**Required action**
Reproduce the entries so that every line matches the original exactly.
****
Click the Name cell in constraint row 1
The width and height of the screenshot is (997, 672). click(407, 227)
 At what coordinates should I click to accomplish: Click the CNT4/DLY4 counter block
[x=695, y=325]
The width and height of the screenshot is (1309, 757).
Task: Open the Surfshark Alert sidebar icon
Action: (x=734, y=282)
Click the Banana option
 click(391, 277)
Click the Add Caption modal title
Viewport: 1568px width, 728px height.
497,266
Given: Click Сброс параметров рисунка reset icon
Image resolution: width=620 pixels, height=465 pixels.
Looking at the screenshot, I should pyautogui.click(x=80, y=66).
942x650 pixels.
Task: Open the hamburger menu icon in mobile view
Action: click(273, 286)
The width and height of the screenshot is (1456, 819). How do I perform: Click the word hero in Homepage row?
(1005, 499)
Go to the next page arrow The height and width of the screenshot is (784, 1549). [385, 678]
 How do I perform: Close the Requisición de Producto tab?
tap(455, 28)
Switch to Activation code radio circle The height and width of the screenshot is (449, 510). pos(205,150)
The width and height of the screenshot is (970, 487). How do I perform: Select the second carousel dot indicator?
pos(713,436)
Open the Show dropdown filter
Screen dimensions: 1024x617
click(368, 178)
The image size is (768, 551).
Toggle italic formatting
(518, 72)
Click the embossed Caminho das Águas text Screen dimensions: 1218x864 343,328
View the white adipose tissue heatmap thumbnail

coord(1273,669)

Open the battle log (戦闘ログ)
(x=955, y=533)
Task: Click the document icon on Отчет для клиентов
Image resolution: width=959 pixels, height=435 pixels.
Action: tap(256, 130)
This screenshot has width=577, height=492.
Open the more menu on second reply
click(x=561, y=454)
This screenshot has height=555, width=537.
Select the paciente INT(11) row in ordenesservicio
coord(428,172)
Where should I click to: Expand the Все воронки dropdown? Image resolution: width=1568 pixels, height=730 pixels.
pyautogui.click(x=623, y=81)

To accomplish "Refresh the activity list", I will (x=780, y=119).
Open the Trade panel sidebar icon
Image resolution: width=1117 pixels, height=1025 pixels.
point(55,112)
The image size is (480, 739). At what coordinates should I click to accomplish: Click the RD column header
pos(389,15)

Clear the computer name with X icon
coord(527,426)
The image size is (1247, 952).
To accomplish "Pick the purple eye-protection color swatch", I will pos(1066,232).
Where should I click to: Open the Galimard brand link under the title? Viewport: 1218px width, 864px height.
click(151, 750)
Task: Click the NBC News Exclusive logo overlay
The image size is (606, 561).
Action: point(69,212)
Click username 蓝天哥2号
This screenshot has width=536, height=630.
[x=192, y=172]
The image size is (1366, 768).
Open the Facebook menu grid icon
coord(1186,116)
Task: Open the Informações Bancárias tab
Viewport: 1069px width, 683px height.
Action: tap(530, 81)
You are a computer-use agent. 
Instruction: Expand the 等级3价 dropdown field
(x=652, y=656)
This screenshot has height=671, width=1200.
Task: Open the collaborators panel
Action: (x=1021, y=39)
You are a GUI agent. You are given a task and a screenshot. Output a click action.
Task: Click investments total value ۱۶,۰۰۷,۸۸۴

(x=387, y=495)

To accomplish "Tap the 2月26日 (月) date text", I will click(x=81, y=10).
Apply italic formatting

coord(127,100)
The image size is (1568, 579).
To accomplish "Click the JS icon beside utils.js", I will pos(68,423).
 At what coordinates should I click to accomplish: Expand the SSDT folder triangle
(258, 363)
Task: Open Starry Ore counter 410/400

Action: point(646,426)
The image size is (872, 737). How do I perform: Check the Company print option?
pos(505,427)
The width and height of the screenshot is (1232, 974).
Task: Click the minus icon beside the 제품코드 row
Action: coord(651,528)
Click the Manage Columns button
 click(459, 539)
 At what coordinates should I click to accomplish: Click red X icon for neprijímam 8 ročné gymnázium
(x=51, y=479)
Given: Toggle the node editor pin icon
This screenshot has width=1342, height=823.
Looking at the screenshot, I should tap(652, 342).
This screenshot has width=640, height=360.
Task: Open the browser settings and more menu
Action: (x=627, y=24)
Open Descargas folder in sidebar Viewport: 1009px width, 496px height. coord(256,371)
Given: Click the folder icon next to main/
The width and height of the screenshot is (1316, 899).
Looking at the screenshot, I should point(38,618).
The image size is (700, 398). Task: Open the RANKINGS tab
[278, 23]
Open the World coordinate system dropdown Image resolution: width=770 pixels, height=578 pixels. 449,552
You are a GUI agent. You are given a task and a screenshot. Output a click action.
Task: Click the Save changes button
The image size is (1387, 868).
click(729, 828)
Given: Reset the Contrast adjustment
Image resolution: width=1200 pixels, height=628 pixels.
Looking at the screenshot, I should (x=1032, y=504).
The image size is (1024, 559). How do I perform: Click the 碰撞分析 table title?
****
**Exercise response**
Click the Name cell in constraint row 1
The width and height of the screenshot is (997, 672). click(407, 227)
 At what coordinates should I click to accomplish: Click the CNT4/DLY4 counter block
[x=695, y=325]
The width and height of the screenshot is (1309, 757).
Task: Open the Surfshark Alert sidebar icon
Action: (x=734, y=282)
Click the Banana option
 click(391, 277)
Click the Add Caption modal title
Viewport: 1568px width, 728px height.
497,266
Given: Click Сброс параметров рисунка reset icon
Image resolution: width=620 pixels, height=465 pixels.
Looking at the screenshot, I should pyautogui.click(x=80, y=66).
942x650 pixels.
Task: Open the hamburger menu icon in mobile view
Action: click(273, 286)
The width and height of the screenshot is (1456, 819). How do I perform: Click the word hero in Homepage row?
(1005, 499)
Go to the next page arrow The height and width of the screenshot is (784, 1549). [385, 678]
 How do I perform: Close the Requisición de Producto tab?
tap(455, 28)
Switch to Activation code radio circle The height and width of the screenshot is (449, 510). pos(205,150)
The width and height of the screenshot is (970, 487). How do I perform: Select the second carousel dot indicator?
pos(713,436)
Open the Show dropdown filter
Screen dimensions: 1024x617
click(368, 178)
The image size is (768, 551).
Toggle italic formatting
(518, 72)
Click the embossed Caminho das Águas text Screen dimensions: 1218x864 343,328
View the white adipose tissue heatmap thumbnail

coord(1273,669)

Open the battle log (戦闘ログ)
(x=955, y=533)
Task: Click the document icon on Отчет для клиентов
Image resolution: width=959 pixels, height=435 pixels.
Action: tap(256, 130)
This screenshot has width=577, height=492.
Open the more menu on second reply
click(x=561, y=454)
This screenshot has height=555, width=537.
Select the paciente INT(11) row in ordenesservicio
coord(428,172)
Where should I click to: Expand the Все воронки dropdown? Image resolution: width=1568 pixels, height=730 pixels.
pyautogui.click(x=623, y=81)

To accomplish "Refresh the activity list", I will (x=780, y=119).
Open the Trade panel sidebar icon
Image resolution: width=1117 pixels, height=1025 pixels.
point(55,112)
The image size is (480, 739). At what coordinates should I click to accomplish: Click the RD column header
pos(389,15)

Clear the computer name with X icon
coord(527,426)
The image size is (1247, 952).
To accomplish "Pick the purple eye-protection color swatch", I will pos(1066,232).
Where should I click to: Open the Galimard brand link under the title? Viewport: 1218px width, 864px height.
click(151, 750)
Task: Click the NBC News Exclusive logo overlay
The image size is (606, 561).
Action: point(69,212)
Click username 蓝天哥2号
This screenshot has width=536, height=630.
[x=192, y=172]
The image size is (1366, 768).
Open the Facebook menu grid icon
coord(1186,116)
Task: Open the Informações Bancárias tab
Viewport: 1069px width, 683px height.
Action: tap(530, 81)
You are a computer-use agent. 
Instruction: Expand the 等级3价 dropdown field
(x=652, y=656)
This screenshot has height=671, width=1200.
Task: Open the collaborators panel
Action: (x=1021, y=39)
You are a GUI agent. You are given a task and a screenshot. Output a click action.
Task: Click investments total value ۱۶,۰۰۷,۸۸۴

(x=387, y=495)

To accomplish "Tap the 2月26日 (月) date text", I will click(x=81, y=10).
Apply italic formatting

coord(127,100)
The image size is (1568, 579).
To accomplish "Click the JS icon beside utils.js", I will pos(68,423).
 At what coordinates should I click to accomplish: Expand the SSDT folder triangle
(258, 363)
Task: Open Starry Ore counter 410/400

Action: point(646,426)
The image size is (872, 737). How do I perform: Check the Company print option?
pos(505,427)
The width and height of the screenshot is (1232, 974).
Task: Click the minus icon beside the 제품코드 row
Action: coord(651,528)
Click the Manage Columns button
 click(459, 539)
 At what coordinates should I click to accomplish: Click red X icon for neprijímam 8 ročné gymnázium
(x=51, y=479)
Given: Toggle the node editor pin icon
This screenshot has width=1342, height=823.
Looking at the screenshot, I should tap(652, 342).
This screenshot has width=640, height=360.
Task: Open the browser settings and more menu
Action: (x=627, y=24)
Open Descargas folder in sidebar Viewport: 1009px width, 496px height. coord(256,371)
Given: Click the folder icon next to main/
The width and height of the screenshot is (1316, 899).
Looking at the screenshot, I should point(38,618).
The image size is (700, 398). Task: Open the RANKINGS tab
[278, 23]
Open the World coordinate system dropdown Image resolution: width=770 pixels, height=578 pixels. 449,552
You are a GUI agent. You are given a task and a screenshot. Output a click action.
Task: Click the Save changes button
The image size is (1387, 868).
click(729, 828)
Given: Reset the Contrast adjustment
Image resolution: width=1200 pixels, height=628 pixels.
Looking at the screenshot, I should (x=1032, y=504).
The image size is (1024, 559). How do I perform: Click the 碰撞分析 table title?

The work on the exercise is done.